Once upon a time, there was a company called Penguin Random House that published A World of Ice and Fire, what’s still the only app that’s both not a game and can claim to be the official mobile tie-in to the amazing fantasy world dreamed up by George R.R. Martin. Many summers later (not that many but let’s keep the dramatic effect going), its creators decided to update it so as to cash in on the absolute peak of the Game of Thrones craze, at least until the series gets remade 20 years from now.
If we’re not being super-cynical, A World of Ice and Fire isn’t that tough of a sell even if you’re not an avid fan of arguably Martin’s greatest and certainly the most epic body of work. This is both a lore book and a guide rolled into one, meant to help you make sense of the chapters you’ve just read and complement your knowledge of A Song of Ice and Fire.
Yes, this Android app, currently available on the Google Play Store as a technically free download, shares the name with an encyclopedia of sorts Martin released in 2014, the same one that spun off the Fire & Blood compendium late last year. While that similarity is certainly a reflection of its codex-like nature, the two aren’t that close seeing how the app is actually meant to be used while you’re reading the main books in the series, whereas both Fire and Blood and The World of Ice and Fire deliver largely standalone writings. Sure, you won’t find them to be particularly compelling without having read the main books but still, they weren’t written to be consumed simultaneously with the original saga.
On the other hand, the mobile app at hand not only delivers a vast library of knowledge categorized by book chapters so that you can dive into Martin’s world like never before and enhance your experience of the books but it even contains a robust spoiler mechanism meant to keep you away from the any and all twists the famous author wanted you to first experience while reading the main series.
That final selling point may not actually be that massive seeing how it’s 2019 already and the number people completely new to the franchise isn’t that huge, though it’s worth remembering that the books and the TV show actually differ quite a bit when it comes to pretty much every side character and occasionally even in the manner in which they handle the main ones.
Ultimately, the best recommendation one can give to A World of Ice and Fire is the value one; following the first eight chapters of A Game of Thrones, you’re asked to purchase the rest of its contents which may be a red flag when it comes to most apps but here, it’s the best pitch you’ll get all week seeing how the developers ask for only $1/€1 per book or $5/€5 in total.

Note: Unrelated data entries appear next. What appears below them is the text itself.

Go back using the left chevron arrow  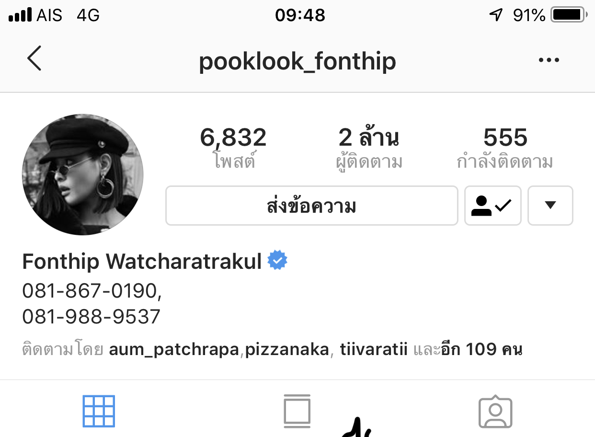[34, 58]
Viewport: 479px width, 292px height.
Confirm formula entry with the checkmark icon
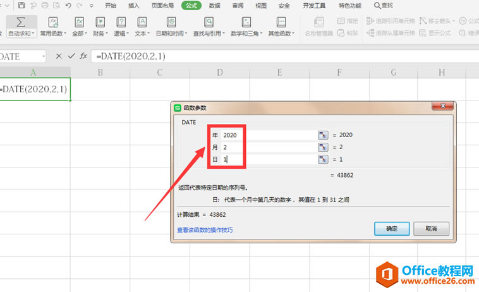pyautogui.click(x=71, y=56)
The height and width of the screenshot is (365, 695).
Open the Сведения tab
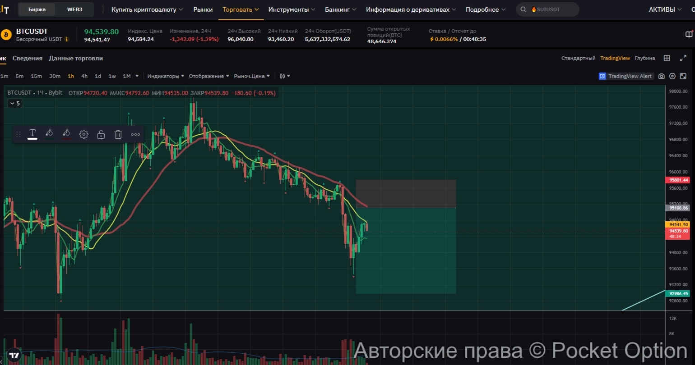point(28,58)
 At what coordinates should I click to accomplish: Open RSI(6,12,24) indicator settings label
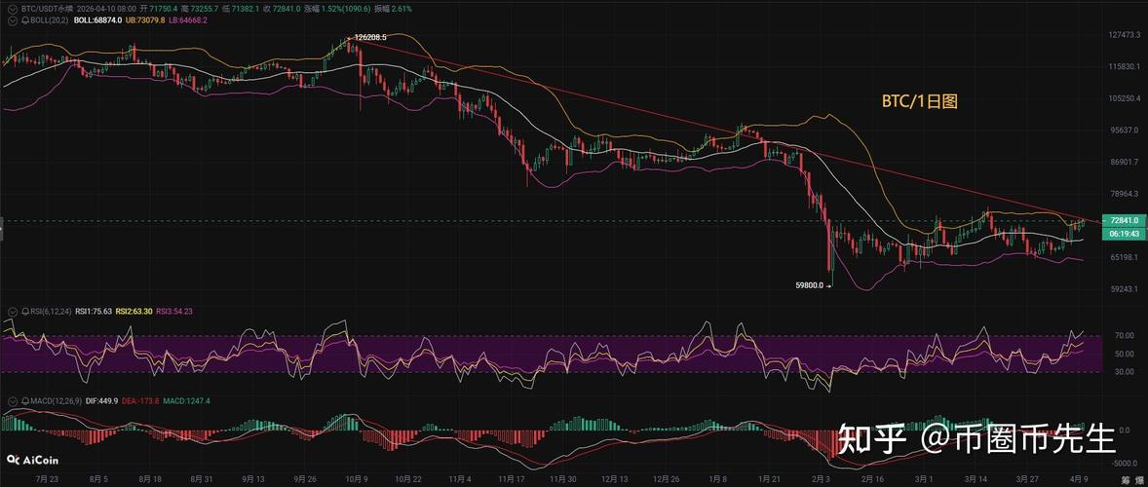click(49, 312)
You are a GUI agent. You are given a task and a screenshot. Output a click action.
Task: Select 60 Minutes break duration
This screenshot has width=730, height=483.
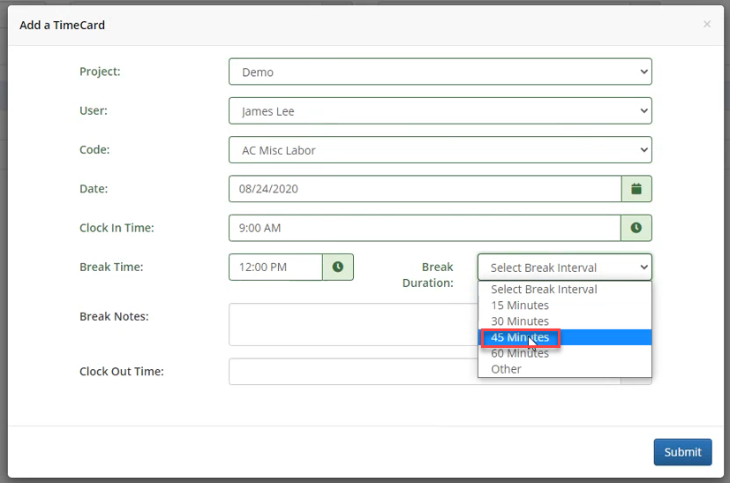coord(520,353)
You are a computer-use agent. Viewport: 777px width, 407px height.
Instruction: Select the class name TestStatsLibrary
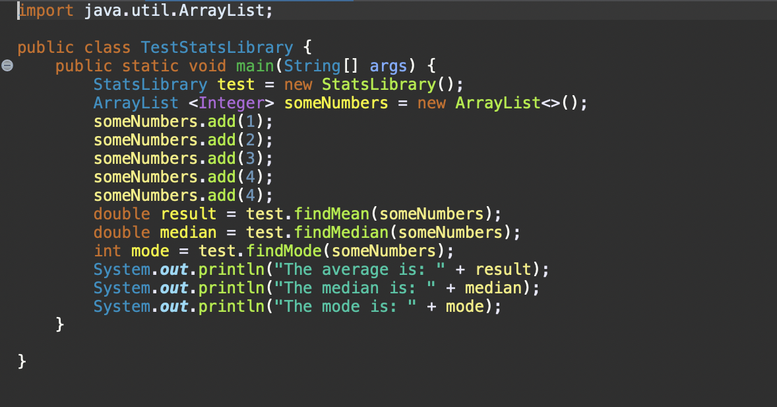pyautogui.click(x=216, y=47)
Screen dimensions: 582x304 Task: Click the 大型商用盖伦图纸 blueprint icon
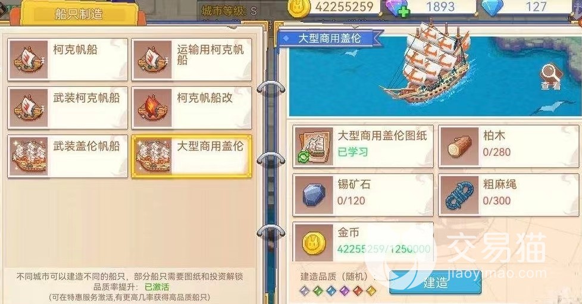click(314, 146)
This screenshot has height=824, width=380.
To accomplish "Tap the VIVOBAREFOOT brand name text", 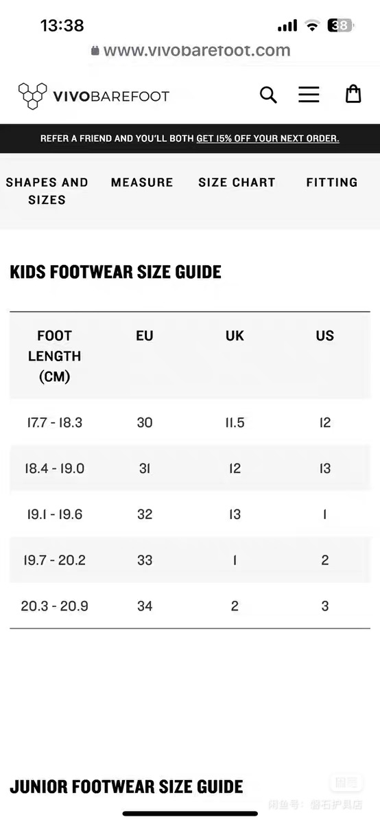I will (x=110, y=96).
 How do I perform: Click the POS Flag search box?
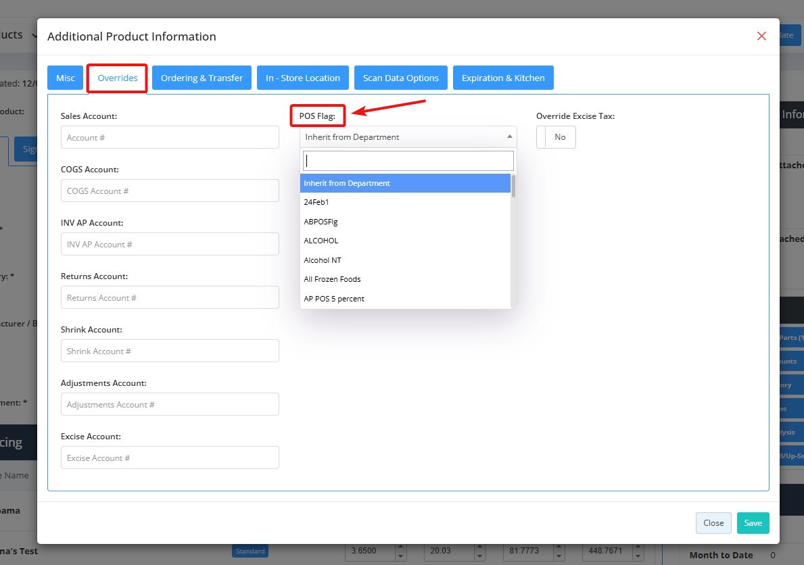pos(408,161)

So, even if you’re not the largest aficionado of ASOIAF works that ever was, you’re likely to find A World of Ice and Fire to be a compelling proposition that will assist you on your re-reads and deepen your appreciation of the amazing one-of-a-kind world created by one of the most popular authors of the 21st century.
Now, if only the final season picks up the moment episode two starts, we were kind of underwhelmed with tonight’s showing.